Why is it useful to have self as an argument useful? The FAQ lists several good reasons - these can be summarised by a line in "The Zen of Python":
Explicit is better than implicit.
This is backed up by a post in The History of Python blog,
I decided to give up on the idea of implicit references to instance variables. Languages like C++ let you write this->foo to explicitly reference the instance variable foo (in case there’s a separate local variable foo). Thus, I decided to make such explicit references the only way to reference instance variables. In addition, I decided that rather than making the current object ("this") a special keyword, I would simply make "this" (or its equivalent) the first named argument to a method. Instance variables would just always be referenced as attributes of that argument.

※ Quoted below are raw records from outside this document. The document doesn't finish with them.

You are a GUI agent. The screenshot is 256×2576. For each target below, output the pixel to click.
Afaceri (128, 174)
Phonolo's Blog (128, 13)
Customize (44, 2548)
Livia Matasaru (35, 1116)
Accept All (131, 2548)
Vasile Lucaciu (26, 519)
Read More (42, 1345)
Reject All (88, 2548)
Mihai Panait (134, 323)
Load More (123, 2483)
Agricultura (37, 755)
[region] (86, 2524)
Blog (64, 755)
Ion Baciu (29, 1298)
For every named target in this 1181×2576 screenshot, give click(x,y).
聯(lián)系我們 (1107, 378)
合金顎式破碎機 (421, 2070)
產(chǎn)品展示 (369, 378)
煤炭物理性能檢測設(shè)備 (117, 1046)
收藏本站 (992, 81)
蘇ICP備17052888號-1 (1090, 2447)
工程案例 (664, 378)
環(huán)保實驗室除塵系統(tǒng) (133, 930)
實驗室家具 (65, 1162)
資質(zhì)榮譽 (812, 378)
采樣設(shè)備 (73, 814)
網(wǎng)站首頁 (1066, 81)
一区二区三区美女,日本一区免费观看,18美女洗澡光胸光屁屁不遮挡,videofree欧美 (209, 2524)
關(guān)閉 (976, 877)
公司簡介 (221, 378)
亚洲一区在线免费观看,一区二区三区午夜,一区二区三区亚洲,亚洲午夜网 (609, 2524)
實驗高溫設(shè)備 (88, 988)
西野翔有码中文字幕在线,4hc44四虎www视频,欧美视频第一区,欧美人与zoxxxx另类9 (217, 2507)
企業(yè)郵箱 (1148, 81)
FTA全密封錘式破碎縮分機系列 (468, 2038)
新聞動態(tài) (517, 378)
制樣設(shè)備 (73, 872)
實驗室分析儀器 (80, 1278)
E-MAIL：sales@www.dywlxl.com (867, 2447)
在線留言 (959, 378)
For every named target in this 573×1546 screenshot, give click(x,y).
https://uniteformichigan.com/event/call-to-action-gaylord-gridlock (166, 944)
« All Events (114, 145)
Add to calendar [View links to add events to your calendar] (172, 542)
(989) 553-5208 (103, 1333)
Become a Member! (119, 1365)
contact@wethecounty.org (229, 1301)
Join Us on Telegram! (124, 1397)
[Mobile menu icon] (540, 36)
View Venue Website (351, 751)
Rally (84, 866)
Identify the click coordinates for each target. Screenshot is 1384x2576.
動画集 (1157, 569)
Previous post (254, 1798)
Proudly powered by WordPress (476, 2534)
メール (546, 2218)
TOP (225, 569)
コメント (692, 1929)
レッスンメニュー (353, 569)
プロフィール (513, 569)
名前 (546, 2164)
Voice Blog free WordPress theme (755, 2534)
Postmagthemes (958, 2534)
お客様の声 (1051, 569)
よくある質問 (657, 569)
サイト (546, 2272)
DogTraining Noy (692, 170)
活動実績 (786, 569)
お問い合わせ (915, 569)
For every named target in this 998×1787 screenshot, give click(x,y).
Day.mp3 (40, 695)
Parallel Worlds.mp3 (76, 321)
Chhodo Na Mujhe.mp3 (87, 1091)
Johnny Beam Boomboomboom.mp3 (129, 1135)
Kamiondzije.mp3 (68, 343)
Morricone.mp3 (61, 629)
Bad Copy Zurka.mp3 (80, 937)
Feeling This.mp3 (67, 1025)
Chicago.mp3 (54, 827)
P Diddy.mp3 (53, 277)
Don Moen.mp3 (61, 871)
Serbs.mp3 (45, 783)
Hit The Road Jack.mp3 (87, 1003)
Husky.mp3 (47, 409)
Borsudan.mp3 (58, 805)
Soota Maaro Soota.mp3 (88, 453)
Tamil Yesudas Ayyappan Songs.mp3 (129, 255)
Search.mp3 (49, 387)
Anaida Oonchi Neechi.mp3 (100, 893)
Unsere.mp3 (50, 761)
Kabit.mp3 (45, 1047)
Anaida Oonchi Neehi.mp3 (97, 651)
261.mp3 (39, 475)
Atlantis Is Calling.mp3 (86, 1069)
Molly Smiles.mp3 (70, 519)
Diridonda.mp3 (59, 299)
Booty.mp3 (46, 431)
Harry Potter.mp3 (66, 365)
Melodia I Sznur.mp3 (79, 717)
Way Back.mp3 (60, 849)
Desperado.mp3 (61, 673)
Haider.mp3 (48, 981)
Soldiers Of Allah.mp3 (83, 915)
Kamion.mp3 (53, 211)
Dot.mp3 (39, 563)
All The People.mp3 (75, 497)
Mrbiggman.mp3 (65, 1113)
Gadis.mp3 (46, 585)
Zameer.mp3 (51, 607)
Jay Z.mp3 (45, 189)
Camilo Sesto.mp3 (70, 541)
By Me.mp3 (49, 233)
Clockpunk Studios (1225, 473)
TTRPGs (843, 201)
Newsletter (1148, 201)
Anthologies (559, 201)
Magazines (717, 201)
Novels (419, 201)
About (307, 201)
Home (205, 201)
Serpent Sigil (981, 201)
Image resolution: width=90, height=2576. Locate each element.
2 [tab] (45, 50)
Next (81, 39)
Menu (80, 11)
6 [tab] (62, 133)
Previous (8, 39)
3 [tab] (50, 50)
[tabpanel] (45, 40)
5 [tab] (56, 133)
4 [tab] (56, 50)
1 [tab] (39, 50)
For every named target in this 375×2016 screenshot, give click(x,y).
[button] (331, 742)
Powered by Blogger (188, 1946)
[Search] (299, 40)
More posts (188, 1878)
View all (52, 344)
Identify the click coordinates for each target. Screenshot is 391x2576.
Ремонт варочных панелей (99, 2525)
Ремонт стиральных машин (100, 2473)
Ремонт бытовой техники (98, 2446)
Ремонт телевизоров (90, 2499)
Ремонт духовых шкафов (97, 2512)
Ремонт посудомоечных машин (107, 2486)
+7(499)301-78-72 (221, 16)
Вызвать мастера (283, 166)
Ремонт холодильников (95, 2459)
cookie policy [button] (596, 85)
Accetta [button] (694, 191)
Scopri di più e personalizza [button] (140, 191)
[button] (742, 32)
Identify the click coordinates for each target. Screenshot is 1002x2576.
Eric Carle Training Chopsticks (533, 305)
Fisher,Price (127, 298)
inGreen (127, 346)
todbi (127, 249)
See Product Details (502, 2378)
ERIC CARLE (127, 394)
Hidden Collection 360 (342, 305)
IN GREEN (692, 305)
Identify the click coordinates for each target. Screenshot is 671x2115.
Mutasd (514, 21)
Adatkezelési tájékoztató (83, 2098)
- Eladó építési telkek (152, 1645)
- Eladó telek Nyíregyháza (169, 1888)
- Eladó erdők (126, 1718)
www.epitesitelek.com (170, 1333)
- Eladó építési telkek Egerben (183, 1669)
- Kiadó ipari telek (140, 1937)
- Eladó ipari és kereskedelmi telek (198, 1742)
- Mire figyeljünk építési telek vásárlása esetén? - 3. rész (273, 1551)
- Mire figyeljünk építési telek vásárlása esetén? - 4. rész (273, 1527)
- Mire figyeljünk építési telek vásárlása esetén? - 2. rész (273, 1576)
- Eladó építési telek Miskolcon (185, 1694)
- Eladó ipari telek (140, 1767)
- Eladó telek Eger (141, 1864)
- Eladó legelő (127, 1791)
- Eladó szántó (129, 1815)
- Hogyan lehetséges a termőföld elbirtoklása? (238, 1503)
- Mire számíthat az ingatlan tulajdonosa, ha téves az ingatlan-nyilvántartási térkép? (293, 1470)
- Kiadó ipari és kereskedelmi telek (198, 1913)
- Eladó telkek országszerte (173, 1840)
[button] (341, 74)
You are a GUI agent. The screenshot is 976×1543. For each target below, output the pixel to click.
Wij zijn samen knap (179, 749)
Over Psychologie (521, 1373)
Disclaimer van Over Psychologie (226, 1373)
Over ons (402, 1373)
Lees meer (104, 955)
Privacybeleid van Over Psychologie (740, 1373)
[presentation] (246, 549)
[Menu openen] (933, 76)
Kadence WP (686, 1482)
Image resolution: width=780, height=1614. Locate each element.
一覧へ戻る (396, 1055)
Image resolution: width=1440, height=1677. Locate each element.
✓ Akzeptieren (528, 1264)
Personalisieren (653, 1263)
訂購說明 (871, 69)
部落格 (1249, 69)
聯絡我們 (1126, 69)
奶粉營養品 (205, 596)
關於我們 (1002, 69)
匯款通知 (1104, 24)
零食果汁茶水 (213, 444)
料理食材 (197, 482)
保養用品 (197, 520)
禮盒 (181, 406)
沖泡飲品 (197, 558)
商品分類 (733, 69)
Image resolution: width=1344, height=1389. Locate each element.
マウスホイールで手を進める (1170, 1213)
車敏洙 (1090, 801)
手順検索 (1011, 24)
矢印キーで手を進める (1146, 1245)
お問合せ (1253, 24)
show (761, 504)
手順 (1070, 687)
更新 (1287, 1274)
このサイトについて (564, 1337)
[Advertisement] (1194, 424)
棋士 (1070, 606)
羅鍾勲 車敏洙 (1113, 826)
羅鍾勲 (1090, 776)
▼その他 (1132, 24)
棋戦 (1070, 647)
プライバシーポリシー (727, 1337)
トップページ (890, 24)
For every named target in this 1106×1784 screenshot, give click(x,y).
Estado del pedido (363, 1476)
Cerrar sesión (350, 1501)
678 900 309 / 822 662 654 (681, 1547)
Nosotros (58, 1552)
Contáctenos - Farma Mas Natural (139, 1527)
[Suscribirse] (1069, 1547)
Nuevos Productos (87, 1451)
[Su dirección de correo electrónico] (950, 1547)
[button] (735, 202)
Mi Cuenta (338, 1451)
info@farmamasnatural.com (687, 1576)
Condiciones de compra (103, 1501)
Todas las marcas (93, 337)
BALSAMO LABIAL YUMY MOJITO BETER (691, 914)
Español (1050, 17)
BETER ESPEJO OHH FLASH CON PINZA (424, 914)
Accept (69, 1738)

With explicit references, there is no need to have a special syntax for method definitions nor do you have to worry about complicated semantics concerning variable lookup. Instead, one simply defines a function whose first argument corresponds to the instance, which by convention is named "self."
If you don't intent to use self you should probably declare the method to be a staticmethod.
class Game:
#staticmethod
def load_deck():
....
This undoes the automatic default packing that ordinarily happens to turn a function in a class scope into a method taking the instance as an argument.
Passing arguments you don't use is disconcerting to others trying to read your code.
Most classes have members. Yours doesn't, so all of its methods should be static. As your project develops, you will probably find data that should be accessible to all of the functions in it, and you will put those in self, and pass it around to all of them.
In this context, where the application itself is your primary object, __init__ is just the function that would initialize all of those shared values.
This is the first step toward an object-oriented style, wherein smaller pieces of data get used as objects themselves. But this is a normal stage in moving from straight scripting to OO programming.